課題 1 ->
セルカリアの解説のうち、"日本大百科全書(ニッポニカ) 「セルカリア」の意味・わかりやすい解説"から"は100を超えることもある。"までのすべてを一字も変えずに書き写しなさい。
課題 2 ->
セルカリアの解説の続きを、示された最後の文の後から書き進めなさい。

提供テキスト ->
____________________
セルカリア(読み)せるかりあ(英語表記)cercaria

日本大百科全書(ニッポニカ) 「セルカリア」の意味・わかりやすい解説

セルカリア
せるかりあ
cercaria

扁形(へんけい)動物門吸虫綱二生(にせい)亜綱の発育期の幼虫名。ケルカリアともよばれる。卵から孵化(ふか)したミラシジウムは第一中間宿主の貝の体内で細長い袋状のスポロシストあるいはレジア(欠くものもある)とよばれる幼虫になるが、最終的にはこれらの体内の胚(はい)細胞が発育してセルカリアが生じ、その数は100を超えることもある。
____________________
保存済みエントリ
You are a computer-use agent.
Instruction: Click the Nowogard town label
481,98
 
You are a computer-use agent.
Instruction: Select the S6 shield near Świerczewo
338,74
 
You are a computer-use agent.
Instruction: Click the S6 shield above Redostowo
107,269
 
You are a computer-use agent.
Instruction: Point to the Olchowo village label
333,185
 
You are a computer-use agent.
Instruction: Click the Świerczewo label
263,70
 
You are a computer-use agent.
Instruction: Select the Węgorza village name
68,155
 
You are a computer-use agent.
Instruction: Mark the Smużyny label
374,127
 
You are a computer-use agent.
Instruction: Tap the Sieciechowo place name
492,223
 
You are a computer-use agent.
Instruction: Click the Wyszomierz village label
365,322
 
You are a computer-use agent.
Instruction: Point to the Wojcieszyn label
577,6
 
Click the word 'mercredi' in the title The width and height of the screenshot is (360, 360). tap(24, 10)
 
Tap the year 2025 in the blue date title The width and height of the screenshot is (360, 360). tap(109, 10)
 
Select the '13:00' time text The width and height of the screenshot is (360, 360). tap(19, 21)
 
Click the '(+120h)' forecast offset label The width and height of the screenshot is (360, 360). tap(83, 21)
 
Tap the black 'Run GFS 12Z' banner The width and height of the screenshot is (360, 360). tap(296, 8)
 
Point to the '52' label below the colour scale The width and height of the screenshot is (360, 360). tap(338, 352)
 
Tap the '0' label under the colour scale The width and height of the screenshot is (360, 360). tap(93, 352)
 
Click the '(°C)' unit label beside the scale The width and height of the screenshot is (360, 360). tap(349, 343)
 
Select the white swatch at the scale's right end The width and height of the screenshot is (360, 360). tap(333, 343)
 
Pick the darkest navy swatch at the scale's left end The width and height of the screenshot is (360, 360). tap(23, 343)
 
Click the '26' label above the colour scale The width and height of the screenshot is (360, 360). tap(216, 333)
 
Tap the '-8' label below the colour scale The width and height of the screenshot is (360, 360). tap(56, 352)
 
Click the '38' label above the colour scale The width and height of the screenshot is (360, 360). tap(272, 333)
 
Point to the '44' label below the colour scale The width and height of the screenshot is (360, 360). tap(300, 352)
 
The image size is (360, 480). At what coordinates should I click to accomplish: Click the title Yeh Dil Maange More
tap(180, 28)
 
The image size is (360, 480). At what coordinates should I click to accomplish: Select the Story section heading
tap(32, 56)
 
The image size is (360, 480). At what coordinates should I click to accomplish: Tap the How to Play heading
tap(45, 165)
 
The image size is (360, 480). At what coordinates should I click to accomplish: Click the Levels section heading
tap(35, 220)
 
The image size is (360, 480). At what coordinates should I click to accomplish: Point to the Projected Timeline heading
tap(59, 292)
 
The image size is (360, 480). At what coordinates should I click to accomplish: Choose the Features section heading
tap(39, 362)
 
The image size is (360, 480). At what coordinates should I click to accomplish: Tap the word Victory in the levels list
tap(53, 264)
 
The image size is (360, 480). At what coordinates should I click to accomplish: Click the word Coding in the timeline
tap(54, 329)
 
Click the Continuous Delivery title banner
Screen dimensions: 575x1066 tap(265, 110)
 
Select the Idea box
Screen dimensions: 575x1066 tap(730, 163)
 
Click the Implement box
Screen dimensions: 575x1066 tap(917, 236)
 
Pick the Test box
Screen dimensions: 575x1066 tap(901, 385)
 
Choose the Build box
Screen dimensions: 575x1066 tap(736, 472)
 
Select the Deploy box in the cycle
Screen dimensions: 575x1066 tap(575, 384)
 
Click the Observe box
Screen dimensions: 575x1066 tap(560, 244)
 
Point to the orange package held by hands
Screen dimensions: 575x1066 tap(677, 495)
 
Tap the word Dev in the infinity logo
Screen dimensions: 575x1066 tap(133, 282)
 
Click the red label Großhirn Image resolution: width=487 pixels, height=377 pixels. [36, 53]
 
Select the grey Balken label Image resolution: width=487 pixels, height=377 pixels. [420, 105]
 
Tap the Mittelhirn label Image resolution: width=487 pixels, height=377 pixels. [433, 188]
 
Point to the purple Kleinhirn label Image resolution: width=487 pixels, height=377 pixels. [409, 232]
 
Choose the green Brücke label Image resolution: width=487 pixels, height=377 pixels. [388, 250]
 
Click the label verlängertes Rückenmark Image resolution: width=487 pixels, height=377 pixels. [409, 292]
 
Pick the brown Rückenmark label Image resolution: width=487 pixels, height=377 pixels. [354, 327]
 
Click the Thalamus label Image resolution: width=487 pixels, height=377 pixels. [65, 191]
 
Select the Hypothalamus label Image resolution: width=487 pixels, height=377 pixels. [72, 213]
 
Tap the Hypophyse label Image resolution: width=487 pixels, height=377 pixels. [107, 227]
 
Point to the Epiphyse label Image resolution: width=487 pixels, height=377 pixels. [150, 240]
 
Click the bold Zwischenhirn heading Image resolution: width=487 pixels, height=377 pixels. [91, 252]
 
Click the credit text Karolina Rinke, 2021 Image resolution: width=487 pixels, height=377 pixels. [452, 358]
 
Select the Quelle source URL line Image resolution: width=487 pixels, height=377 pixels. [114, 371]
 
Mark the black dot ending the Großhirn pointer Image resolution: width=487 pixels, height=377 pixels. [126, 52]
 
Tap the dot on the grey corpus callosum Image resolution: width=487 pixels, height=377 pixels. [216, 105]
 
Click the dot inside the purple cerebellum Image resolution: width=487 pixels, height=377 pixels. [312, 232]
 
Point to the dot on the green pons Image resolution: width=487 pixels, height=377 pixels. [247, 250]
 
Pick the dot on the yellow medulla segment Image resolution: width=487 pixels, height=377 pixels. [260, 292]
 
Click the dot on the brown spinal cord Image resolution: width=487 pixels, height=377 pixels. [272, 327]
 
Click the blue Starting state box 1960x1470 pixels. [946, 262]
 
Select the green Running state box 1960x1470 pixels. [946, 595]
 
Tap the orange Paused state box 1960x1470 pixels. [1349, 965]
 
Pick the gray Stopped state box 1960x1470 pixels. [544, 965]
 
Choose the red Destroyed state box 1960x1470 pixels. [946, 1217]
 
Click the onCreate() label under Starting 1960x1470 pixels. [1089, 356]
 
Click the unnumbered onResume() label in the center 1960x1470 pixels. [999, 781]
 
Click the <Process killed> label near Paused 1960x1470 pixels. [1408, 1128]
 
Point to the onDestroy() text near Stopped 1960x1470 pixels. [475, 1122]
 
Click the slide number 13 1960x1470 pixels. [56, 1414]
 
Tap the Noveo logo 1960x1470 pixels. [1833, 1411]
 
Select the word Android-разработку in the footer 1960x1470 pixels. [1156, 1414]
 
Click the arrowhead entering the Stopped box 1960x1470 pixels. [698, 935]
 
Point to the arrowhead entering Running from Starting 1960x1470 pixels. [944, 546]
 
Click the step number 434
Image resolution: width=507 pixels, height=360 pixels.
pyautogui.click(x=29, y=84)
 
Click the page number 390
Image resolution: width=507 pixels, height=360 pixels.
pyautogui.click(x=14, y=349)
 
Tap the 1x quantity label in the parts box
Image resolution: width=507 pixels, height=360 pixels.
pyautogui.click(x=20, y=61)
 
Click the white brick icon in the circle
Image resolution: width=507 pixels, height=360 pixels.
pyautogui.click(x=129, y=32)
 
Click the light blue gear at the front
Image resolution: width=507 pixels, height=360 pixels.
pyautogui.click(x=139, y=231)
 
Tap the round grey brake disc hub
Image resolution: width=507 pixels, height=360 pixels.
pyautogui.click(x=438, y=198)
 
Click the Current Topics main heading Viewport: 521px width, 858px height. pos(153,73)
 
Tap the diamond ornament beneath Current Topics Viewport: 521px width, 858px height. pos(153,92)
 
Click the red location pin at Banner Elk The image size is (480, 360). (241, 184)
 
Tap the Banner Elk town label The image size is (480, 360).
____________________
最終回答 1 ->
日本大百科全書(ニッポニカ) 「セルカリア」の意味・わかりやすい解説

セルカリア
せるかりあ
cercaria

扁形(へんけい)動物門吸虫綱二生(にせい)亜綱の発育期の幼虫名。ケルカリアともよばれる。卵から孵化(ふか)したミラシジウムは第一中間宿主の貝の体内で細長い袋状のスポロシストあるいはレジア(欠くものもある)とよばれる幼虫になるが、最終的にはこれらの体内の胚(はい)細胞が発育してセルカリアが生じ、その数は100を超えることもある。

最終回答 2 ->
 セルカリアは吸虫の種類により形態が異なるが、口吸盤、腹吸盤、穿通腺(せんつうせん)、消化管、排出管、尾などをもつのが普通で、第一中間宿主の貝から脱出して水中を遊泳し、第二中間宿主の魚類甲殻類に到達すると尾を失い、体表あるいは体内で袋に包まれメタセルカリアになる。肝蛭(かんてつ)などでは水草の上でメタセルカリアになる。住血吸虫にはメタセルカリア期がなく、セルカリアは直接固有宿主に到達してその皮膚から体内に侵入し成虫になる。